Excerpt =>
## begin

THE
HANDWRITING ON THE WALL
Dr. W.
A. Criswell
Daniel
5:5-24
04-04-71
10:50 a.m.
On the radio and on television you are sharing the
services of the First Baptist Church in Dallas. Now the title of the sermon
this morning is The Handwriting on the Wall. In our preaching through
the Book of Daniel, we are in chapter 5, and I begin reading at verse 5 in the
fifth chapter of Daniel:
In the same hour came forth fingers of a man’s hand, and
wrote over against the candlestick upon the plaster of the wall of the king’s
palace: and the king saw the part of the hand that wrote.
Then
the king’s countenance was changed, and his thoughts troubled him, so that the
joints of his loins were loosed, and his knees smote one against the other.
The
king cried aloud to bring the astrologers, the Chaldeans, and the soothsayers.
And the king spake, and said to the magi of Babylon, Whosoever shall read this
writing, and show me the interpretation thereof, shall be clothed with scarlet,
and have a chain of gold about his neck, and shall be the third ruler in the
kingdom.
Then
came in all the king’s wise men: but they could not read the writing, nor make
known to the king the interpretation thereof.
Then
was king Belshazzar greatly troubled, and his countenance was changed in him,
and his lords were astonished (astonied).
[Daniel 5:5-9]
The background of this feast was presented last
Sunday morning. Nabonidus the king is fighting for his life and for his throne
and for his kingdom against Cyrus and the Medes and the Persians. They have
already destroyed the army of Nabonidus. And the king himself is shut up in
the city of Borsippa. But this profligate and unworthy son named Belshazzar,
who is co-regent with his father, reigns in the capital city of Babylon. But
while his father is warring for his life, battling for the throne and the
kingdom, Belshazzar is in an orgy with his concubines, and his female dancers,
and his gluttonous lords in the great banquet hall of Nebuchadnezzar’s palace.

## end

Written request 1 => In the sermon, in which city is King Nabonidus shut up?
Written request 2 => Duplicate everything in the sermon from "A. Criswell" down to "hand that wrote.".
Written request 3 => Finish out the next part of the sermon on the handwriting on the wall, picking up after its final sentence.

Information given =>
## begin

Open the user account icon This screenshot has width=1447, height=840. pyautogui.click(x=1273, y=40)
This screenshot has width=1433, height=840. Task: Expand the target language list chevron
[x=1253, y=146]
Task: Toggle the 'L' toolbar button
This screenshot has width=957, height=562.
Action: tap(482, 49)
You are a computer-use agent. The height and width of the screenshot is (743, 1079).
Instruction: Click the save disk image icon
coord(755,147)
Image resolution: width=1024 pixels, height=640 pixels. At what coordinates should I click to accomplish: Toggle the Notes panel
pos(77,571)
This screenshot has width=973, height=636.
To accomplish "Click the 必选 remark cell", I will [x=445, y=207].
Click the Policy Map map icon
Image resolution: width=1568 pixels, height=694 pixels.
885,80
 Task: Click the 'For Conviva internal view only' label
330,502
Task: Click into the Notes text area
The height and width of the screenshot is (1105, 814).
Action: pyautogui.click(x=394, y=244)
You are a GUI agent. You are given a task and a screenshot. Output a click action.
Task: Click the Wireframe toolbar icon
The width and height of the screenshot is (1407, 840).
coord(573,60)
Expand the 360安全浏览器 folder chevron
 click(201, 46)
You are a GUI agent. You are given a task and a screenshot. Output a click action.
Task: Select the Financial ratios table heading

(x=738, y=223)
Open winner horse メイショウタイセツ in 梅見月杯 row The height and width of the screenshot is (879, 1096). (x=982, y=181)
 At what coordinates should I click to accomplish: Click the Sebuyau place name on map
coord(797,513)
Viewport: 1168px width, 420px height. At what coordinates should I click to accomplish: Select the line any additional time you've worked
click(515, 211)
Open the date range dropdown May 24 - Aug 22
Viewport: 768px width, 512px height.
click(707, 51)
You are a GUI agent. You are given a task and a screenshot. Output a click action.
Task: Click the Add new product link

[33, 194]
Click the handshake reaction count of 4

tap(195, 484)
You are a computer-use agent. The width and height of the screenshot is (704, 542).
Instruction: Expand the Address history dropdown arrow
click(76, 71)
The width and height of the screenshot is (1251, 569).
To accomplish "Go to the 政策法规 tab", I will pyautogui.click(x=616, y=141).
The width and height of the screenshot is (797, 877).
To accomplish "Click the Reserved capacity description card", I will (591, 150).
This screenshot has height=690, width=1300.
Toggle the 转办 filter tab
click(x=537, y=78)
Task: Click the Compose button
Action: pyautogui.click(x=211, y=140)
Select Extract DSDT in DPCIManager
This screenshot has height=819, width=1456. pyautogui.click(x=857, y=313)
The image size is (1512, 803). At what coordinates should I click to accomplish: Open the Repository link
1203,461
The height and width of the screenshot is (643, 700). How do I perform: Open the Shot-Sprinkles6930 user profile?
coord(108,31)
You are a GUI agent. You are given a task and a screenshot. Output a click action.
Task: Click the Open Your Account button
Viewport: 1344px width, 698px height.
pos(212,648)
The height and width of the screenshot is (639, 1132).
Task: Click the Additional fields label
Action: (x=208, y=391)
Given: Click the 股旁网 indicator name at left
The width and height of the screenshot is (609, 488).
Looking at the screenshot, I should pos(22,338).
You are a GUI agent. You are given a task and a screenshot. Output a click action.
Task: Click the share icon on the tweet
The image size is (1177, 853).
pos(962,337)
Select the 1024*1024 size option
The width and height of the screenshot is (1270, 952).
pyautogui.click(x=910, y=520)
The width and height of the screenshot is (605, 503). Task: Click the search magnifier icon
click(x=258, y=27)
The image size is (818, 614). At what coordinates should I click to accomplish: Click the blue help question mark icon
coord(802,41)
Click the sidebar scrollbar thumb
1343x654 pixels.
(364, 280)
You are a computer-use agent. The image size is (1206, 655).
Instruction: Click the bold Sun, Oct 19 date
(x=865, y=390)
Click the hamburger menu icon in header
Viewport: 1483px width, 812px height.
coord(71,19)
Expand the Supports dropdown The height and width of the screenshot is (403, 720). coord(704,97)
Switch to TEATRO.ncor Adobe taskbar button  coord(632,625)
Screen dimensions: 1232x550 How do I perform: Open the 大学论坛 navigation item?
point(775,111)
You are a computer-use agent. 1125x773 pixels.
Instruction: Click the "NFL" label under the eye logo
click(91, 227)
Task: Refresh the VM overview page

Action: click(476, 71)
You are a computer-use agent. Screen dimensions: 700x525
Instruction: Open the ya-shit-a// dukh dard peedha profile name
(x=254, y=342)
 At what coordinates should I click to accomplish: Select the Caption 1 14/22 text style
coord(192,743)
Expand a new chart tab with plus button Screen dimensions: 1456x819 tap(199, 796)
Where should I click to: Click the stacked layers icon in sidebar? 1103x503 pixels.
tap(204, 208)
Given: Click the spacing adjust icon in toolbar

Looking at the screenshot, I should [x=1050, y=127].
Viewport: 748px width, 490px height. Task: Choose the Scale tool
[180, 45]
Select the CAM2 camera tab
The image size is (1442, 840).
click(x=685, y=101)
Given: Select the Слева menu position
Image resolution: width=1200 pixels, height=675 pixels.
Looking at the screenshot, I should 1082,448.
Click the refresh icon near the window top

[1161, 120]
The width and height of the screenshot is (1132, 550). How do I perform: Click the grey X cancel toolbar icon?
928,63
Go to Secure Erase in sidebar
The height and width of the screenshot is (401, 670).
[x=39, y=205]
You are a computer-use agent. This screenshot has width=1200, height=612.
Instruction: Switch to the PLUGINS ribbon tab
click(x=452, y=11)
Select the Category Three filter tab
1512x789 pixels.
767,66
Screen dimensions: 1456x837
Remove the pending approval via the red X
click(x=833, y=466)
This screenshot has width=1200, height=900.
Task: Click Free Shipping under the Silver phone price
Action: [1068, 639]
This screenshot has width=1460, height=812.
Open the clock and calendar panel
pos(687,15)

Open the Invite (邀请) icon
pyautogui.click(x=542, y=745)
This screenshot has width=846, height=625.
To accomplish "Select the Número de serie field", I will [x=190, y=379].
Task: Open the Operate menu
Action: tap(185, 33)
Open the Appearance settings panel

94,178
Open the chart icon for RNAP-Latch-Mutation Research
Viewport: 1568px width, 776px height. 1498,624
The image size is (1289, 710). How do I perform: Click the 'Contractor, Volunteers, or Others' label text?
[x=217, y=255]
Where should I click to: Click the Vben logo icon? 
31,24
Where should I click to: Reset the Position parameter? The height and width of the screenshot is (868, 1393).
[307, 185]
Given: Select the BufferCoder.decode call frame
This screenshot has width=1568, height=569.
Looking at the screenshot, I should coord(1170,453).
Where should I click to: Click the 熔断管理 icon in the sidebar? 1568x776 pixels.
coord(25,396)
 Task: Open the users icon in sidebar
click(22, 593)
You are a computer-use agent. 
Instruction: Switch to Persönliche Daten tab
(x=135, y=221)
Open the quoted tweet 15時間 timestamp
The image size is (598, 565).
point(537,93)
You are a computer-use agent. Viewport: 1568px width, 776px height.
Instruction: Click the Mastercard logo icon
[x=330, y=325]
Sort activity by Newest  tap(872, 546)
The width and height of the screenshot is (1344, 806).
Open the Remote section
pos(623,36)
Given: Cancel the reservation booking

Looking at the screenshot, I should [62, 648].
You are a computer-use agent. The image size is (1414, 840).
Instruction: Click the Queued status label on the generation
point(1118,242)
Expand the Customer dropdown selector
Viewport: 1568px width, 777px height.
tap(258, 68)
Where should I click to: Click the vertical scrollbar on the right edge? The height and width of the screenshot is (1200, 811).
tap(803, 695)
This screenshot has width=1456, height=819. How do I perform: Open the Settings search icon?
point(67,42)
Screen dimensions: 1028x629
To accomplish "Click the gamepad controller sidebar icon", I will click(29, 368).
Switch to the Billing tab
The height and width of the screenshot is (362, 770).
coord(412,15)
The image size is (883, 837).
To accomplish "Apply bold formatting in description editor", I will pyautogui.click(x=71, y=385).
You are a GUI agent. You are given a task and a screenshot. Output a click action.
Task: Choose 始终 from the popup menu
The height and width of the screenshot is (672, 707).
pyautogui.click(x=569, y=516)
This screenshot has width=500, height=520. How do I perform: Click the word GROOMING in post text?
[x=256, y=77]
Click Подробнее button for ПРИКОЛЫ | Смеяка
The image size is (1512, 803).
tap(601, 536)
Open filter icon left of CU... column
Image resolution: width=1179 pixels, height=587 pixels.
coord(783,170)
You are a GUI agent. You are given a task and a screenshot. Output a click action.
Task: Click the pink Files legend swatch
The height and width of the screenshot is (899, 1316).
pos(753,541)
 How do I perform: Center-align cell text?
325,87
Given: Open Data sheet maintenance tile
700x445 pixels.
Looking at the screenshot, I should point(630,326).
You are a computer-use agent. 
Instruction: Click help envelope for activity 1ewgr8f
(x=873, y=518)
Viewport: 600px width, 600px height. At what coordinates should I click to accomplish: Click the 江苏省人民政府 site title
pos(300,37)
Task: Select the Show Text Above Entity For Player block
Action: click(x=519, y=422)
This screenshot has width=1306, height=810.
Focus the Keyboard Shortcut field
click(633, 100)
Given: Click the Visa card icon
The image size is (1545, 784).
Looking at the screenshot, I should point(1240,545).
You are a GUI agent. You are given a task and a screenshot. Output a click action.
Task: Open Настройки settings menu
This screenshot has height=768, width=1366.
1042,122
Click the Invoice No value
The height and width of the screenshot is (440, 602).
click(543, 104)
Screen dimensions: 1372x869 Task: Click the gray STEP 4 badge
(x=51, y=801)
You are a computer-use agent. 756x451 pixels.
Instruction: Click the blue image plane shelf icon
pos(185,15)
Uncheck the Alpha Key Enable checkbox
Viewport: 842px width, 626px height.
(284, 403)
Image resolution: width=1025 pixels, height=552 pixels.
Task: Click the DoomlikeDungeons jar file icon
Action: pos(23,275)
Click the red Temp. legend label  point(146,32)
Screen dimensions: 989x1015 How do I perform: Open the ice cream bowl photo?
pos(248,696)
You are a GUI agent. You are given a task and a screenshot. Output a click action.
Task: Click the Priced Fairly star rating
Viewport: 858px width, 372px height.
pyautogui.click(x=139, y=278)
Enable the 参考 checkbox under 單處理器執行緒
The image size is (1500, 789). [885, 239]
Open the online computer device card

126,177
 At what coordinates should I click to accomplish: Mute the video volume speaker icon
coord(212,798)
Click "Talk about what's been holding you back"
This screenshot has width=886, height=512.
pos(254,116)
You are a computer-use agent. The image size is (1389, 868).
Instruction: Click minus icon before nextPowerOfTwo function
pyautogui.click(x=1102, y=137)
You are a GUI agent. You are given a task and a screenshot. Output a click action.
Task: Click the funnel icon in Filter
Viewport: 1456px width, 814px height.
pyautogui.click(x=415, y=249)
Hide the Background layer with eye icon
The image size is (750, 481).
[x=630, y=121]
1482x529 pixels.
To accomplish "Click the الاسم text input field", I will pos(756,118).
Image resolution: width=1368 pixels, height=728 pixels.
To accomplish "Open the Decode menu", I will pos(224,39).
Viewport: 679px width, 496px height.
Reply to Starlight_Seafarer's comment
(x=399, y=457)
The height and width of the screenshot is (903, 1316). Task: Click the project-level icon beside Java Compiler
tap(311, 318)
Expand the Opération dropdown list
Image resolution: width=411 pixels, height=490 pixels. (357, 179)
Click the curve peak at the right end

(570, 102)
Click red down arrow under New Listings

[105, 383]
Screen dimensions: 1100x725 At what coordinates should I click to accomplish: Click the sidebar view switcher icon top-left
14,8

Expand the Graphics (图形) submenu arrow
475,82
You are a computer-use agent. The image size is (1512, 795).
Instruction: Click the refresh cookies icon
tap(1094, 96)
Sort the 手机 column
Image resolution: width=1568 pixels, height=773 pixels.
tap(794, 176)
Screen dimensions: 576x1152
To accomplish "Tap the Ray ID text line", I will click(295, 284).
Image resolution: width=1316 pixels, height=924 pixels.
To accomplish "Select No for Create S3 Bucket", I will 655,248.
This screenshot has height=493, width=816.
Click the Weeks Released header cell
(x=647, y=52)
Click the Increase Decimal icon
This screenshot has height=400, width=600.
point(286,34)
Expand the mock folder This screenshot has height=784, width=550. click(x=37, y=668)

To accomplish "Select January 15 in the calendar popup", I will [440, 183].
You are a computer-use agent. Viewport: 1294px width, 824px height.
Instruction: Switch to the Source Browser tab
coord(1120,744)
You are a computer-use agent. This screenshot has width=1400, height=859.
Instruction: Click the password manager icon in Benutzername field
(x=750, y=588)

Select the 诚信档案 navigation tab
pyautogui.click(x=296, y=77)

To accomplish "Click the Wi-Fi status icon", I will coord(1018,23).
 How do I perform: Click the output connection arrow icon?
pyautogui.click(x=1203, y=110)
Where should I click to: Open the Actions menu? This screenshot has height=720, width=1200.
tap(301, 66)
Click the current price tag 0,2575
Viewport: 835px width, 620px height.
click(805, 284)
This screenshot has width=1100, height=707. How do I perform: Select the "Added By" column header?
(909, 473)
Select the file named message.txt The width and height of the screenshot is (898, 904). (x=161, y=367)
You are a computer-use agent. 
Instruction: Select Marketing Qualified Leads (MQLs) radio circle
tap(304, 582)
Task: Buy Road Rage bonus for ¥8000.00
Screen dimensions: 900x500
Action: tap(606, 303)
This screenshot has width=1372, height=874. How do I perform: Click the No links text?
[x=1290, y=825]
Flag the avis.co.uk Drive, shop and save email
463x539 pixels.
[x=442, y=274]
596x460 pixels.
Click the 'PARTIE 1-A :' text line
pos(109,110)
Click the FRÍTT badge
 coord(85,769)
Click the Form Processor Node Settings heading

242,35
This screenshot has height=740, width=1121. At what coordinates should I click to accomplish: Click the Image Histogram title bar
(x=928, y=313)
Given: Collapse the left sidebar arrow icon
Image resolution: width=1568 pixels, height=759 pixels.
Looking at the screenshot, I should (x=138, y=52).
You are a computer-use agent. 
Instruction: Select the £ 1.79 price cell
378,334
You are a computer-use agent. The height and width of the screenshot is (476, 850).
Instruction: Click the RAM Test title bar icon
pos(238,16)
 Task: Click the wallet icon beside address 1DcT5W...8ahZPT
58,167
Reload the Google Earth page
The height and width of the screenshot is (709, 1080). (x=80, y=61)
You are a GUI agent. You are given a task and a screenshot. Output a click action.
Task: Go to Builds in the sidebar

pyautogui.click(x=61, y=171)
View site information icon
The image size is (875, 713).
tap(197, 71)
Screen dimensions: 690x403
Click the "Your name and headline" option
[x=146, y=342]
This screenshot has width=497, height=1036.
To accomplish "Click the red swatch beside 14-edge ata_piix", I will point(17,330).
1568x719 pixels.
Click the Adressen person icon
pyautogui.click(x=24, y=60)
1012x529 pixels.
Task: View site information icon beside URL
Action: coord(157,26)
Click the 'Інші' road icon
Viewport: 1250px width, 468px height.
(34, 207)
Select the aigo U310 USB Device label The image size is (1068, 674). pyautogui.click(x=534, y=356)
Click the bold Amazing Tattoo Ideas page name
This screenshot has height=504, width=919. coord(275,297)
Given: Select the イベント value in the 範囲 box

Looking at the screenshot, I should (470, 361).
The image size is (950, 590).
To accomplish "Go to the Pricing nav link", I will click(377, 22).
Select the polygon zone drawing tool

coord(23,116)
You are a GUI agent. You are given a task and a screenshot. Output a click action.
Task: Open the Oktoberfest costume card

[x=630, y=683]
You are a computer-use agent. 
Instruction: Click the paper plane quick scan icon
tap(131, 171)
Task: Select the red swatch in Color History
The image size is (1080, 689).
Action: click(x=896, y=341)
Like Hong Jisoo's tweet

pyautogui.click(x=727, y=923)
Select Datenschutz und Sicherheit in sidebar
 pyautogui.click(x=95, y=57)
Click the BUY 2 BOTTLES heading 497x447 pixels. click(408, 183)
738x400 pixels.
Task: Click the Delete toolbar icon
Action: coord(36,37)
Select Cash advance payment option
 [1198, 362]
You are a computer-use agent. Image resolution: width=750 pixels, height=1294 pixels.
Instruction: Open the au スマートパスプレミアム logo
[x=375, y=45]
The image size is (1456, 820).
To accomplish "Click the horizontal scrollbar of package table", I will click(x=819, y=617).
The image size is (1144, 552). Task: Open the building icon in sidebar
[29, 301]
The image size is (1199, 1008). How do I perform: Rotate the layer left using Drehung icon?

## end

Task output 1 => Borsippa

Task output 2 =>
A. Criswell
Daniel
5:5-24
04-04-71
10:50 a.m.
On the radio and on television you are sharing the
services of the First Baptist Church in Dallas. Now the title of the sermon
this morning is The Handwriting on the Wall. In our preaching through
the Book of Daniel, we are in chapter 5, and I begin reading at verse 5 in the
fifth chapter of Daniel:
In the same hour came forth fingers of a man’s hand, and
wrote over against the candlestick upon the plaster of the wall of the king’s
palace: and the king saw the part of the hand that wrote.

Task output 3 =>
For one reason he does it in contempt for the enemy on the outside. Cyrus and
his great Median and Persian army has been besieging the city of Babylon for
months, and some say, for two and a half years. But the walls are so great,
three hundred and fifty feet high and eighty-seven feet broad, surrounded by a
great moat, fed by the waters of the Euphrates River.
The city is so large it can grow its own produce,
water in abundance. It is impregnable and invincible. No engine device at
that time could breach those walls; no army could storm those gates. And in
contempt, Belshazzar, inside the safety of the city that could be besieged
forever and never fall, throws this orgiastic festival, this unspeakable
party. But what the inebriated king did not know is that the strength of a
kingdom, and the strength of a city, and the strength of a nation is never on
the outside, but on the inside. He did not know that an empire, won by war,
must be consolidated by justice and righteousness.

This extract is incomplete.